To simplify the fraction $$\frac{\sqrt7 -2}{\sqrt7 +2}$$, we need to eliminate the square root from the denominator. This process is called rationalizing the denominator. We achieve this by multiplying both the numerator and the denominator by the conjugate of the denominator.
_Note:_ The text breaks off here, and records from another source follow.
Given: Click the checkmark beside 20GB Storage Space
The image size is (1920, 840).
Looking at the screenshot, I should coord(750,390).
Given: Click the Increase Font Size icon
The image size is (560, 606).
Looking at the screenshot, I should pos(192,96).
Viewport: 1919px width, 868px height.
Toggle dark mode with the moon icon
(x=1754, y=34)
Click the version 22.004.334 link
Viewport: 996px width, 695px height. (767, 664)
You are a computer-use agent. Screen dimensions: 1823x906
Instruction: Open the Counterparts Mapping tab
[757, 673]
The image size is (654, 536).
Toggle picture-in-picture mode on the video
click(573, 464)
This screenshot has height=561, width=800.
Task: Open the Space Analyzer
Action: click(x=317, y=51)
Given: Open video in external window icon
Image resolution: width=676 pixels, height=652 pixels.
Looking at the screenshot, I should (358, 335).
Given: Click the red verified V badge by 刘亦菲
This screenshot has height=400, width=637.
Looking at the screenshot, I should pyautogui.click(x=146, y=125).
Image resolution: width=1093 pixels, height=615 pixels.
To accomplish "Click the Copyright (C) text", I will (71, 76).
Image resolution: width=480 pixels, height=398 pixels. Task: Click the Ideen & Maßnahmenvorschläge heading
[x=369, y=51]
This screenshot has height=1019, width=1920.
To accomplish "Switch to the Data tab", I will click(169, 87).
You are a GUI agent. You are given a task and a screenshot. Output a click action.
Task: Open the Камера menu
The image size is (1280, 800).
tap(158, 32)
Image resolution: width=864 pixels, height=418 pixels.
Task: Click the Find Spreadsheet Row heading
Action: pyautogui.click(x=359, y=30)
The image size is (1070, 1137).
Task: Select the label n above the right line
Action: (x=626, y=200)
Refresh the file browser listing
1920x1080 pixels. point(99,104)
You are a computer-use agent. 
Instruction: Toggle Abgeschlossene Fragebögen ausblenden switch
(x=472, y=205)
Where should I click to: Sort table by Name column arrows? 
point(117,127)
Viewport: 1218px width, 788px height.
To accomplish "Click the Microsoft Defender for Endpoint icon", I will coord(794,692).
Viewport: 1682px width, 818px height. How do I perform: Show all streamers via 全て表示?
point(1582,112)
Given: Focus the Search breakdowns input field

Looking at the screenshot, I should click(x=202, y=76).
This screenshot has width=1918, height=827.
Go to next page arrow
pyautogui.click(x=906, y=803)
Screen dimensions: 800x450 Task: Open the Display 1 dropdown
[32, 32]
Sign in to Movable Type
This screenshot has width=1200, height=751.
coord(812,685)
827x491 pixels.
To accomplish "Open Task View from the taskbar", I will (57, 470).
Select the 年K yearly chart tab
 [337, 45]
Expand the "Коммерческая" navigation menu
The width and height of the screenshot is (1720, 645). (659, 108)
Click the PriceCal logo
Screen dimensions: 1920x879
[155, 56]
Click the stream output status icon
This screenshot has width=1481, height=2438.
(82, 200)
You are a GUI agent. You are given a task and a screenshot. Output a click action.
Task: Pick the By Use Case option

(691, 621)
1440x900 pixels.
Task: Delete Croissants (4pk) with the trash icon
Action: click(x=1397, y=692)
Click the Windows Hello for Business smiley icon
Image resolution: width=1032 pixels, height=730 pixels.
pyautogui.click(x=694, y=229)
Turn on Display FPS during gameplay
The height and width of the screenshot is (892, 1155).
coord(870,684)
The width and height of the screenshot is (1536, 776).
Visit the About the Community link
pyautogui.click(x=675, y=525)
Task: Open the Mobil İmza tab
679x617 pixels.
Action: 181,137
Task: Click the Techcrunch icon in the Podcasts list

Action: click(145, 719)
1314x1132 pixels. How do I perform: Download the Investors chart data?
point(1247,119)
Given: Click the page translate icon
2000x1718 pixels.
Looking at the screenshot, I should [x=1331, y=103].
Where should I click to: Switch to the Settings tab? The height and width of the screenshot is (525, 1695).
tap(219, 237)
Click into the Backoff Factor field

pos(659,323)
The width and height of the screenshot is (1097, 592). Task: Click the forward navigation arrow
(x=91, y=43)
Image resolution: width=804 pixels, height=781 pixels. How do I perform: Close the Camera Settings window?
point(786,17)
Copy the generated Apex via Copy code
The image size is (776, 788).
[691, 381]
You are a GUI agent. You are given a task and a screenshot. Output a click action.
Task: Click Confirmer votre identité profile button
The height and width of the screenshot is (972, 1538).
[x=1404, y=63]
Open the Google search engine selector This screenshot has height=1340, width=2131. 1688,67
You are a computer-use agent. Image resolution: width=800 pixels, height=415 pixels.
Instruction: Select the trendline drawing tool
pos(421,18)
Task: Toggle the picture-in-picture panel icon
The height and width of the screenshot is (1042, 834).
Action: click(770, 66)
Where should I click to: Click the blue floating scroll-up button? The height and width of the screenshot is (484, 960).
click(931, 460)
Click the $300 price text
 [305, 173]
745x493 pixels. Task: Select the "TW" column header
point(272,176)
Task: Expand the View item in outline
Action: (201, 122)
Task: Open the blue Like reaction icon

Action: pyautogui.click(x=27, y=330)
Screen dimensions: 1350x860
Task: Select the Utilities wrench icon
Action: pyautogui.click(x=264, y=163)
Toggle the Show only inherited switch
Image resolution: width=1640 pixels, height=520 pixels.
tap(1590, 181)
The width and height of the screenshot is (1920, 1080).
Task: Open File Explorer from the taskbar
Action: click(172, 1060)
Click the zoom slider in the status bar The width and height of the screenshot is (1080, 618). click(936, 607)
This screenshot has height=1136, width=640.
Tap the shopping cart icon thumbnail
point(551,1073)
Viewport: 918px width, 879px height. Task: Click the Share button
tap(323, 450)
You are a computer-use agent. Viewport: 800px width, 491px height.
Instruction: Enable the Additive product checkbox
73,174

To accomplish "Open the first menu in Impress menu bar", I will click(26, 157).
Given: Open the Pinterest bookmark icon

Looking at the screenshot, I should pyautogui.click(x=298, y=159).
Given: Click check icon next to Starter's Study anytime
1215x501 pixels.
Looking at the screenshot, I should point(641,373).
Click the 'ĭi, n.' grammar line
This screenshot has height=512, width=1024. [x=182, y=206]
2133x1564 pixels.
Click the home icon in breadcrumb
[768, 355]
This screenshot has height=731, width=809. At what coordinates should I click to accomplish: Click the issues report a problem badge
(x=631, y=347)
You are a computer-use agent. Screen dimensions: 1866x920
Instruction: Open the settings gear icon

The denominator is $$\sqrt7 +2$$, and its conjugate is $$\sqrt7 -2$$.

**step3** Calculating the New Denominator

We multiply the denominator by its conjugate:
$$(\sqrt7 +2) \times (\sqrt7 -2)$$
This is a special product of the form $$(X+Y)(X-Y)$$, which simplifies to $$X^2 - Y^2$$.
In this case, $$X = \sqrt7$$ and $$Y = 2$$.
So, we compute:
$$(\sqrt7)^2 - (2)^2 = 7 - 4 = 3$$
The new denominator of the fraction is $$3$$.

**step4** Calculating the New Numerator

Next, we multiply the numerator by the same conjugate of the denominator:
$$(\sqrt7 -2) \times (\sqrt7 -2)$$
This is a special product of the form $$(X-Y)^2$$, which expands to $$X^2 - 2XY + Y^2$$.
Here, $$X = \sqrt7$$ and $$Y = 2$$.
So, we compute:
$$(\sqrt7)^2 - 2(\sqrt7)(2) + (2)^2 = 7 - 4\sqrt7 + 4 = 11 - 4\sqrt7$$
The new numerator is $$11 - 4\sqrt7$$.

**step5** Rewriting the Simplified Fraction

Now, we combine the new numerator and denominator to write the simplified fraction:
$$\frac{11 - 4\sqrt7}{3}$$

**step6** Separating the Terms

To clearly match the form $$a \sqrt7 +b$$, we separate the terms in the simplified fraction. We can distribute the denominator to each term in the numerator:
$$\frac{11}{3} - \frac{4\sqrt7}{3}$$

**step7** Identifying 'a' and 'b'

We can rearrange the terms slightly to make the comparison to $$a \sqrt7 +b$$ more direct:
$$-\frac{4}{3}\sqrt7 + \frac{11}{3}$$
By comparing this expression with the given form $$a \sqrt7 +b$$, we can identify the values of $$a$$ and $$b$$.
The coefficient of $$\sqrt7$$ is $$a$$, and the constant term is $$b$$.
Therefore, we find:
$$a = \frac{-4}{3}$$
$$b = \frac{11}{3}$$

**step8** Checking the Options

We compare our calculated values for $$a$$ and $$b$$ with the provided multiple-choice options:
A: $$a=\frac{-11}{3},$$ $$b=\frac{4}{3}$$
B: $$a=\frac{-4}{3},$$ $$b=\frac{11}{3}$$
C: $$a=\frac{11}{3},$$ $$b=\frac{4}{3}$$
D: $$a=\frac{4}{3},$$ $$b=\frac{11}{3}$$
Our derived values, $$a = \frac{-4}{3}$$ and $$b = \frac{11}{3}$$, perfectly match option B.